CONCLUSION ET PERSPECTIVES

Cette étude utilise une analyse génétique d’apparentement pour tester un modèle

d’écologie comportementale. La faible variabilité génétique associée à la population

échantillonnée affecte fortement la méthode permettant le calcul de l’apparentement des

individus. Cette faible variabilité observée est probablement due à un effet fondateur

important. Si tel est le cas, il ne sera pas possible de déterminer la composition exacte des

familles la constituant, même en augmentant le nombre de loci microsatellites. Il paraît donc

urgent d’analyser d’autres populations de Lysiphlebus testaceipes pour vérifier si cette faible

variabilité est une caractéristique biologique de l’espèce ou un cas isolé.
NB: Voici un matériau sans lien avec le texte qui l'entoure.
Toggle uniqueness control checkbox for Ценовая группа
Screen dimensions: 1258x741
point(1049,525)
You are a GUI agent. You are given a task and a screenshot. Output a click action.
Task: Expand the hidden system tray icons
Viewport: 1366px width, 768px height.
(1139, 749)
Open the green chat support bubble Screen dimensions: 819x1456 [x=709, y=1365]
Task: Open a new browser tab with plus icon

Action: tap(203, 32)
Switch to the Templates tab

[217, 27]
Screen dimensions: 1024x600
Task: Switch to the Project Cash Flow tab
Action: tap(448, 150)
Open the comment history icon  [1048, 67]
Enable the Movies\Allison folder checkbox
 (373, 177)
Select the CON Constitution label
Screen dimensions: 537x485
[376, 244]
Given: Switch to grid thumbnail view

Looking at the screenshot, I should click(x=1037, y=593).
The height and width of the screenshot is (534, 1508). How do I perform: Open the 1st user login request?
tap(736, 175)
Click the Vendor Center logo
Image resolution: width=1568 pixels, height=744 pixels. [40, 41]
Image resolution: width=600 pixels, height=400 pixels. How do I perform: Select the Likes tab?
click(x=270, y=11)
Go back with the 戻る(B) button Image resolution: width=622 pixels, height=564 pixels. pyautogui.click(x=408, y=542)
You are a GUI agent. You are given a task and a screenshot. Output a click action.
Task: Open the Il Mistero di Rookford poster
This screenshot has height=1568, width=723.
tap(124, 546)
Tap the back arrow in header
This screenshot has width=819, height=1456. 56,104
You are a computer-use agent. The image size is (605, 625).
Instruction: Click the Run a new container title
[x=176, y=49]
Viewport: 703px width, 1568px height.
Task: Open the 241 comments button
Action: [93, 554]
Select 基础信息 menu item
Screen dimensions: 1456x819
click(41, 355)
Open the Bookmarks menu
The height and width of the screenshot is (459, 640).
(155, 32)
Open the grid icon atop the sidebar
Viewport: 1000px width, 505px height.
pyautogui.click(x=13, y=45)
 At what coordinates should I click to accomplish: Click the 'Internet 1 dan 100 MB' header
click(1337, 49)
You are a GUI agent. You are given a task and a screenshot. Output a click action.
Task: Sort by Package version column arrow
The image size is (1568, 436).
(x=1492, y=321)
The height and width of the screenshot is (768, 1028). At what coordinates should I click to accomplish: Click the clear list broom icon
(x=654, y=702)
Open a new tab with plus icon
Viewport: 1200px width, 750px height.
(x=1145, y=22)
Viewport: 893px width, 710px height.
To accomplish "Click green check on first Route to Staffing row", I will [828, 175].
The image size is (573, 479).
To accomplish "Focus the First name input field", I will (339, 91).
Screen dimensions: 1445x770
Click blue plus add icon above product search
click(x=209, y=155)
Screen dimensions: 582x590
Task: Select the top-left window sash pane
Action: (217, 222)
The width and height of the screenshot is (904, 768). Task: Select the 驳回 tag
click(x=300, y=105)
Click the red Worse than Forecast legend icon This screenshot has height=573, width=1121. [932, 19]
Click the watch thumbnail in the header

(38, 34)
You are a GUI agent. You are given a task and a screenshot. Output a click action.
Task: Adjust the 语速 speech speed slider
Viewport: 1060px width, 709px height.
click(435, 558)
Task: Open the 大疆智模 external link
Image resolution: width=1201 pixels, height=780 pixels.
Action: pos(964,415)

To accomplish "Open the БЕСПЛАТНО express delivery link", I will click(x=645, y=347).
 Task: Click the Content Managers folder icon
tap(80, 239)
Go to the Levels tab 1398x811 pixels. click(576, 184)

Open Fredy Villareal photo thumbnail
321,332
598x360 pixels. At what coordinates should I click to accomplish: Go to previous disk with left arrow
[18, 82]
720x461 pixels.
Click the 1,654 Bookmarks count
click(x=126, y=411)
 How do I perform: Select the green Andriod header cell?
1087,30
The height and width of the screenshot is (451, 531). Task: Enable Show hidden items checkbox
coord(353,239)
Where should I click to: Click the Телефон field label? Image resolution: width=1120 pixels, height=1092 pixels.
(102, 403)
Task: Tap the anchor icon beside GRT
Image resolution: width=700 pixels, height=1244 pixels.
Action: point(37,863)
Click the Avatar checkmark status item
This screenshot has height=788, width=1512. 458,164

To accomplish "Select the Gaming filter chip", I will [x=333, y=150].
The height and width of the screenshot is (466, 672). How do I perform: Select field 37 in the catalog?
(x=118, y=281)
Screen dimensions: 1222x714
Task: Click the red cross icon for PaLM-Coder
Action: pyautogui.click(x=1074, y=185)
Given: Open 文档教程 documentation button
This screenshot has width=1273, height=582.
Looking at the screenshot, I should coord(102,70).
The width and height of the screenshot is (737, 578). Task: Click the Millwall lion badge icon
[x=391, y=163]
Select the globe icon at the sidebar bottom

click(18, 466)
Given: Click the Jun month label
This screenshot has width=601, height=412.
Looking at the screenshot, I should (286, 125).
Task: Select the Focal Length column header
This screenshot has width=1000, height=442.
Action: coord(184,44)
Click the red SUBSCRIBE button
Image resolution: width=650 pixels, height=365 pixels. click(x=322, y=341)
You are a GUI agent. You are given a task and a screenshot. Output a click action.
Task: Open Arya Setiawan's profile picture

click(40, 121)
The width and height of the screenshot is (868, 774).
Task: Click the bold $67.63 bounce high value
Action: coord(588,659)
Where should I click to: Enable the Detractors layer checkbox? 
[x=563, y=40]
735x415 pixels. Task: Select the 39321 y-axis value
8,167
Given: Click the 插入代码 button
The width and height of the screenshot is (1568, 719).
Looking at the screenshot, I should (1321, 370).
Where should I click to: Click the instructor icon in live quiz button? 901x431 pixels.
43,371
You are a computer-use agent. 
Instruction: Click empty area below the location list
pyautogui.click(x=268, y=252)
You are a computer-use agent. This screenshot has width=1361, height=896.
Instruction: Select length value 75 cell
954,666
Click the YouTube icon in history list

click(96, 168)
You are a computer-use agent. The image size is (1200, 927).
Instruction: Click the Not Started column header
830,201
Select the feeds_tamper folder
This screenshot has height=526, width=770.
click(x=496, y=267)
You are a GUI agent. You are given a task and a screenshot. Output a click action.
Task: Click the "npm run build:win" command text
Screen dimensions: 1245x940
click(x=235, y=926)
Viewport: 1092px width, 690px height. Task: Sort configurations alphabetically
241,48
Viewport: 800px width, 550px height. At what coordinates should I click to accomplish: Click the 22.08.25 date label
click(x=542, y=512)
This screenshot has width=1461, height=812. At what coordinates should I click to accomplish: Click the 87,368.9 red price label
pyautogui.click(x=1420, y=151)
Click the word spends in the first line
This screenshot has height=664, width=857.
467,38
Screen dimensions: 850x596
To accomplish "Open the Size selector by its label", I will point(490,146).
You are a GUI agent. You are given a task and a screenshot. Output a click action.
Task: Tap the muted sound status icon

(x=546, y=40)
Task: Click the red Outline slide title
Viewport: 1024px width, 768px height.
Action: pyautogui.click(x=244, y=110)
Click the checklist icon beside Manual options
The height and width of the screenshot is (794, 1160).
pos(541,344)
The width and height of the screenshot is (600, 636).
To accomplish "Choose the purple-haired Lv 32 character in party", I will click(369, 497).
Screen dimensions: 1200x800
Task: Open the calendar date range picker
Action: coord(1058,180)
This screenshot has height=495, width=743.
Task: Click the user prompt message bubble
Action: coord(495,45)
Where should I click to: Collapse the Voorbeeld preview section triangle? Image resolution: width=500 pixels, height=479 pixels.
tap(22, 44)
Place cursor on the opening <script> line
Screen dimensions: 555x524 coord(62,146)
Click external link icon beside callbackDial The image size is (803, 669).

Toutefois, dans cette

étude, les biais d’analyse ne semblent pas affecter le résultat biologique d’une forte dispersion

des parasitoïdes dans la haie. Les raisons de cette forte dispersion sont actuellement inconnues

mais des observations préliminaires sur le terrain, notamment sur la prédation et

l’hyperparasitisme qui a lieu sur L. testaceipes, pourraient expliquer en partie les résultats

observés. Des études complémentaires sur la prédation et l'hyperparasitisme sont donc

nécessaires à la poursuite de ce travail.